Lawmakers give staff raises while cutting pay for other state workers
By Patrick McGreevy and Michael J. Mishak, Los Angeles Times
SACRAMENTO — Lawmakers gave raises worth $4.6 million annually to more than 1,000 of their aides before cutting the pay of most other state workers, newly released records show.
The lawmakers said they were trying to make up for several years without staff pay increases.
“Modest adjustments based on individual performance were appropriate,” after pay and hiring freezes during the previous four years, Senate President Pro Tem Darrell Steinberg, D-Sacramento, said in a statement.

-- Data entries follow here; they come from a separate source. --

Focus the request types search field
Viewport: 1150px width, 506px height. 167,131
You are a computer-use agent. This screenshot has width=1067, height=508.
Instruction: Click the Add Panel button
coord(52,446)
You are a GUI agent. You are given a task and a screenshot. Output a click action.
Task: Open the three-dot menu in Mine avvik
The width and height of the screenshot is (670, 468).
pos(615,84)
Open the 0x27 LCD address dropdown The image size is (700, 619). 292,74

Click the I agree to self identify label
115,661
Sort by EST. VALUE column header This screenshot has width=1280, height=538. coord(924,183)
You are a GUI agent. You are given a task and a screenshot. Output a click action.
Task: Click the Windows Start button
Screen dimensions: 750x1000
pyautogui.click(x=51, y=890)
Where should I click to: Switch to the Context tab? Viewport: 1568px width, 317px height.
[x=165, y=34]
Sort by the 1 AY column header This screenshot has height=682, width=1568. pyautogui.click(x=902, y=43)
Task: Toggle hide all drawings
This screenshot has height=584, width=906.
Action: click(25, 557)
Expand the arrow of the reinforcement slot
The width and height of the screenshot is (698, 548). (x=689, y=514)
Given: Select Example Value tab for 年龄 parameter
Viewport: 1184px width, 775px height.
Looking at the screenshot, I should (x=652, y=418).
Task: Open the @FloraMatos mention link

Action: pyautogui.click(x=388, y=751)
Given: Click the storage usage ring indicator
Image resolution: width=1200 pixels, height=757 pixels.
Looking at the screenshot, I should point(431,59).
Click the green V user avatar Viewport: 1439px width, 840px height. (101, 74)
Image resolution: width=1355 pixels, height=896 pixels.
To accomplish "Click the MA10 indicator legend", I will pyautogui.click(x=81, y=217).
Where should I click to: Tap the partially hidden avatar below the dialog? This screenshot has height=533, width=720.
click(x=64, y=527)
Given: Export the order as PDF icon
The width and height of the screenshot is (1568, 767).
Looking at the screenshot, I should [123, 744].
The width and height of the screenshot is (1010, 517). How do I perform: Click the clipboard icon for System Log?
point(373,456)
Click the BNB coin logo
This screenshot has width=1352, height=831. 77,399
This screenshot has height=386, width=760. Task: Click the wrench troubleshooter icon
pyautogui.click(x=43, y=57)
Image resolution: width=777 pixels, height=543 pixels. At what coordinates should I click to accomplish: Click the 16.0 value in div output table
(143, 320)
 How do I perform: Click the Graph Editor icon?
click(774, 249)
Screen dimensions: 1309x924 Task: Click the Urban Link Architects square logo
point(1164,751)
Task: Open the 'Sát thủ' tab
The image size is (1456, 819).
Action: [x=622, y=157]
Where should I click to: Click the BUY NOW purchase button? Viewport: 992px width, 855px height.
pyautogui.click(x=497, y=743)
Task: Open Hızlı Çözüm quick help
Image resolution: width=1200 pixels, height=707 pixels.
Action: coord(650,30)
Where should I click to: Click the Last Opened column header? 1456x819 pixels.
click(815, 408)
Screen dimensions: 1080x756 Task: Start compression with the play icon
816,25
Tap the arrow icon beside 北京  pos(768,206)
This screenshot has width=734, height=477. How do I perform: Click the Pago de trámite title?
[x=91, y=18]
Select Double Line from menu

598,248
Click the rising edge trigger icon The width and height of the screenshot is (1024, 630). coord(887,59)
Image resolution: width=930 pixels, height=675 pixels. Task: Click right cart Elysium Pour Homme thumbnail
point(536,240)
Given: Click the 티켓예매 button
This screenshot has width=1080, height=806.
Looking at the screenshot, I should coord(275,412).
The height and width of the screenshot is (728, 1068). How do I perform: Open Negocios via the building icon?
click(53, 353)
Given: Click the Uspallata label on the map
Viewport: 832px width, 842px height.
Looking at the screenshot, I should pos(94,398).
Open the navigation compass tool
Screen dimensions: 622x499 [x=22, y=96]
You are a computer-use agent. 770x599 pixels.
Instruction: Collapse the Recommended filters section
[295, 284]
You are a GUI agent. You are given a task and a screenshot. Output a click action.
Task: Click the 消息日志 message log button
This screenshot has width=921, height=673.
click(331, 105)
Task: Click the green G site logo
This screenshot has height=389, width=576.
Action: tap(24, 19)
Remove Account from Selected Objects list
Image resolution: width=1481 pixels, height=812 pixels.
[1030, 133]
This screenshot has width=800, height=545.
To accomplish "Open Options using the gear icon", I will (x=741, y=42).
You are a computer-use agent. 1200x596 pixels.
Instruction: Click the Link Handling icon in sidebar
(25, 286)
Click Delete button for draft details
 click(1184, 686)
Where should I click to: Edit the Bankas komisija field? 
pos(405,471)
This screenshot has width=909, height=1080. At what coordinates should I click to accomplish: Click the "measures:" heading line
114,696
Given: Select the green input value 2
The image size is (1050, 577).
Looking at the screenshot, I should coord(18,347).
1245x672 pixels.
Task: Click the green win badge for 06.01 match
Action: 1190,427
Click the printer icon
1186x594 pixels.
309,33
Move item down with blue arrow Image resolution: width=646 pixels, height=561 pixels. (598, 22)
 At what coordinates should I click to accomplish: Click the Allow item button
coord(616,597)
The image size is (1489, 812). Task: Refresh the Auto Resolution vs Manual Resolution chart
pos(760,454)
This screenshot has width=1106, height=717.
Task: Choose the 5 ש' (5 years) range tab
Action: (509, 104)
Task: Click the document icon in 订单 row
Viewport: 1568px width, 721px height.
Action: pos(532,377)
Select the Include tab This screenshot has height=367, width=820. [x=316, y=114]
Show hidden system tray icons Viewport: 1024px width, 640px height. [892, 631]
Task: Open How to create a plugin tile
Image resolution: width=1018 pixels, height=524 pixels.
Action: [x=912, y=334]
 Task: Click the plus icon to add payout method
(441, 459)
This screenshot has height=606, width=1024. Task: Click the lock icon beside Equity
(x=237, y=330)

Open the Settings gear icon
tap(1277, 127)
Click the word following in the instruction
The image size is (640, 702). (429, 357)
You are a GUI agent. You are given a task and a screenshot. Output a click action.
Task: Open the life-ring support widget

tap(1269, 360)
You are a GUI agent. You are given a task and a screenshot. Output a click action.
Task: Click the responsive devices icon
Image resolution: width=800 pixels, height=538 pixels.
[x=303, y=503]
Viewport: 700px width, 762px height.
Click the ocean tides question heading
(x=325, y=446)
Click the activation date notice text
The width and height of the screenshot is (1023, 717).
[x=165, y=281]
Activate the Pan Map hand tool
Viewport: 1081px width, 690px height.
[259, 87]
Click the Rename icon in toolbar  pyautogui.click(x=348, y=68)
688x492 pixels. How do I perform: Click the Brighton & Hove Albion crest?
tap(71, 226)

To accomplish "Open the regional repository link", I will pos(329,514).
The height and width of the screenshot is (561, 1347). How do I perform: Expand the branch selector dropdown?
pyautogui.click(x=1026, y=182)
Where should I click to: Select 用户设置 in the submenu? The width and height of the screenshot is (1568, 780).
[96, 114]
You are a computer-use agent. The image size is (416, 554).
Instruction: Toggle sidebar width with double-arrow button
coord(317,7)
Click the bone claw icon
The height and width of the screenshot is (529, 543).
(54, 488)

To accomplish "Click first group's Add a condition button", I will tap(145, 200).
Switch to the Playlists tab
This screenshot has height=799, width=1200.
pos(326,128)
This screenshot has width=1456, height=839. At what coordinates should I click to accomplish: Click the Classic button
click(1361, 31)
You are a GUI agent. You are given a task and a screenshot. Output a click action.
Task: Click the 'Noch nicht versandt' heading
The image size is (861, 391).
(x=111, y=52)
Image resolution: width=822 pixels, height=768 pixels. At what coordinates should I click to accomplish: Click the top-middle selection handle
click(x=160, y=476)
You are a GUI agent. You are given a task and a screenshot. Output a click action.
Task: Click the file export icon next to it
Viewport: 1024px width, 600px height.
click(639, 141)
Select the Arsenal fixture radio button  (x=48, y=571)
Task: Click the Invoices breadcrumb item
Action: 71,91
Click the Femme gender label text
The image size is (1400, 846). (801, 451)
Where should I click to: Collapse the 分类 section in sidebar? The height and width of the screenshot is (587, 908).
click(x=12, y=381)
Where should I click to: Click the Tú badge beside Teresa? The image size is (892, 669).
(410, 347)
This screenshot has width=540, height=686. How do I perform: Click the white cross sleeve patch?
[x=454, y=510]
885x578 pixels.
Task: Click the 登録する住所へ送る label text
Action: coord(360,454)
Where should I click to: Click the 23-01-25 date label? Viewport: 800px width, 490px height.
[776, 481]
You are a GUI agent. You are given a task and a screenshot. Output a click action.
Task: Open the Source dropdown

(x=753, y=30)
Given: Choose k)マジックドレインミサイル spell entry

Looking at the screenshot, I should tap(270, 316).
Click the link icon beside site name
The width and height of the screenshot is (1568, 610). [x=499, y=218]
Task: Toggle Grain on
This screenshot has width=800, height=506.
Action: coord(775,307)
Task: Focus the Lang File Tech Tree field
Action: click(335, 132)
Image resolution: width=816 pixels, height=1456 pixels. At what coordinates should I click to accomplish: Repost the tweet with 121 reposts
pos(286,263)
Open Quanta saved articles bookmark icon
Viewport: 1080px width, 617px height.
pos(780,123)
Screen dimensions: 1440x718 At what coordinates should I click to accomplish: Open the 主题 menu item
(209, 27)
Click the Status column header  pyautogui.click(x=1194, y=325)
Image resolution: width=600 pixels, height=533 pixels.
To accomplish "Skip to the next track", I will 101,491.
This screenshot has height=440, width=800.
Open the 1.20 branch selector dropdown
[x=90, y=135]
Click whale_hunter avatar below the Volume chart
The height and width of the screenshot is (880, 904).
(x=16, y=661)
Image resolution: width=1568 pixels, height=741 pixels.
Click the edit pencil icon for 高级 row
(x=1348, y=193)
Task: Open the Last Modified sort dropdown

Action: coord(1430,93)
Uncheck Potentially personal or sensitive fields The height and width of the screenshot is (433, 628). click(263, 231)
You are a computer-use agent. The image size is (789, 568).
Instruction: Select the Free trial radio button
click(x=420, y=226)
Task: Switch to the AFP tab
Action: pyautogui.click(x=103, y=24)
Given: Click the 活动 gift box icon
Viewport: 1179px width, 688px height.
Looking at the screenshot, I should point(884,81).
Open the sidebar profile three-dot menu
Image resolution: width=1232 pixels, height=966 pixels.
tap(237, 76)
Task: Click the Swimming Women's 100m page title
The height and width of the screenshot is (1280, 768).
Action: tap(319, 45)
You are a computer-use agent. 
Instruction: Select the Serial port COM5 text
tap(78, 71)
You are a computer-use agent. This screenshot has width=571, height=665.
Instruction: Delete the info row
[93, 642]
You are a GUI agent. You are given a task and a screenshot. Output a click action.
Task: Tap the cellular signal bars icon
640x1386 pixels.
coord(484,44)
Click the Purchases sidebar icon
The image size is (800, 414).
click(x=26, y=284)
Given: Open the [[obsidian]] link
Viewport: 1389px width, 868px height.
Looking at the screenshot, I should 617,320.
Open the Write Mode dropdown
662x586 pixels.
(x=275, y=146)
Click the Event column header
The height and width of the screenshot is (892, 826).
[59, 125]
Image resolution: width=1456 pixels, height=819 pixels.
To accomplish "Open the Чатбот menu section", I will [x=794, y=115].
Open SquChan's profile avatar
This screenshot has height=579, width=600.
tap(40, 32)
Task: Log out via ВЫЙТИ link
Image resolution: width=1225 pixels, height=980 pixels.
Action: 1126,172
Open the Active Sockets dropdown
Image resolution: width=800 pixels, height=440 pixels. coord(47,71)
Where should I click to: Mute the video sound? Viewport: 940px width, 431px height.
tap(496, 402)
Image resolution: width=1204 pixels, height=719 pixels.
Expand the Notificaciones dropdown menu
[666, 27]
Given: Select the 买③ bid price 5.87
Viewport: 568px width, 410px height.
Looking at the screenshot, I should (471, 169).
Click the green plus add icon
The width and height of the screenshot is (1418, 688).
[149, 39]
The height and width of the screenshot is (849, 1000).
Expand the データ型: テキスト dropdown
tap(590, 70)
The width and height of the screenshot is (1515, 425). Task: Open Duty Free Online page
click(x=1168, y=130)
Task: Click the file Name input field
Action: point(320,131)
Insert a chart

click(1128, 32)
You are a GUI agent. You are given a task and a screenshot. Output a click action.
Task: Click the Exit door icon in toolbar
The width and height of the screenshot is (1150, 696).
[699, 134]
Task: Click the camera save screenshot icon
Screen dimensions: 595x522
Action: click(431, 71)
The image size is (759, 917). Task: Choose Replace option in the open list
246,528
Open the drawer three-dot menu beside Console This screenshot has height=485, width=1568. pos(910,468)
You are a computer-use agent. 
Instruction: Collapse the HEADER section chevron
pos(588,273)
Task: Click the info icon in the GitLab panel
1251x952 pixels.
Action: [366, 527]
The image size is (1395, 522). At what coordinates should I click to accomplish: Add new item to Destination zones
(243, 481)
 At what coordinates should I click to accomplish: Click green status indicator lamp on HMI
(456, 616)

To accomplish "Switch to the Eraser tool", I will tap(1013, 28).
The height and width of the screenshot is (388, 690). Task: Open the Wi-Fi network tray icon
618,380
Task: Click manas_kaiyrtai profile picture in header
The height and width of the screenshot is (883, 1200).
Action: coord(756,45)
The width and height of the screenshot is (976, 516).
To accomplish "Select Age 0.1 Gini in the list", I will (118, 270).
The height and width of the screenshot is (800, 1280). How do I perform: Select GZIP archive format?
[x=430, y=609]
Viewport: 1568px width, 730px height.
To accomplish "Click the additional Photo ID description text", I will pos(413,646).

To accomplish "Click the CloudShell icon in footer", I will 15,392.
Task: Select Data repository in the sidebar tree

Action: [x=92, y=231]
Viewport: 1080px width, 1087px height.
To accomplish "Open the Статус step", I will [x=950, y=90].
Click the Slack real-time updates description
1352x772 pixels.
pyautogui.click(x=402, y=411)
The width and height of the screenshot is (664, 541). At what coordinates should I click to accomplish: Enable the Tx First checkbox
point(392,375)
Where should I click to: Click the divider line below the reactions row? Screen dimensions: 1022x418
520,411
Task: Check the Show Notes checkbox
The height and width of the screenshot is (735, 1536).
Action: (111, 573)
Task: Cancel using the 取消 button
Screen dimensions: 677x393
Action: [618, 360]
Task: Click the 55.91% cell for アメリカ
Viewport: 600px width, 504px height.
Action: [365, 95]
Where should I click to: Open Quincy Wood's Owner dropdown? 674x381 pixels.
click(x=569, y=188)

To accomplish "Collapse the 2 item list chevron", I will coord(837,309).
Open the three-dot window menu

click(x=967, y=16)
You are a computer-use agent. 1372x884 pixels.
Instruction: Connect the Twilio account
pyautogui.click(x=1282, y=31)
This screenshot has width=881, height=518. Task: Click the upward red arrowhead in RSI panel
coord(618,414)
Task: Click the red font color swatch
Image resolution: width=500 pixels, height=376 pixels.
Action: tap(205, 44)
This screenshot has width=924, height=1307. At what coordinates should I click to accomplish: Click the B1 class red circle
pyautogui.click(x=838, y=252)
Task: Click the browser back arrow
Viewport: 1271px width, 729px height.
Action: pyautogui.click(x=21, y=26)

But the raises, at least 10 percent for some top staffers in the last 11 months, have been disclosed at an awkward time for Steinberg and his fellow Democrats, who control the Legislature. They are gearing up to help Gov. Jerry Brown to convince the public that the state is desperate for money in the aftermath of a deep recession and should pass billions of dollars in tax hikes in November.
Opponents of the governor’s tax plan wasted no time in painting the Democrats as hypocrites.
“It’s an outrage that they did this when the governor is asking voters to approve a tax initiative because he says we can’t pay our bills,” said Lew Uhler, head of the California-based National Tax Limitation Committee.
And state workers hit with a 4.62 percent pay cut to help balance California’s budget were enraged by news of the raises.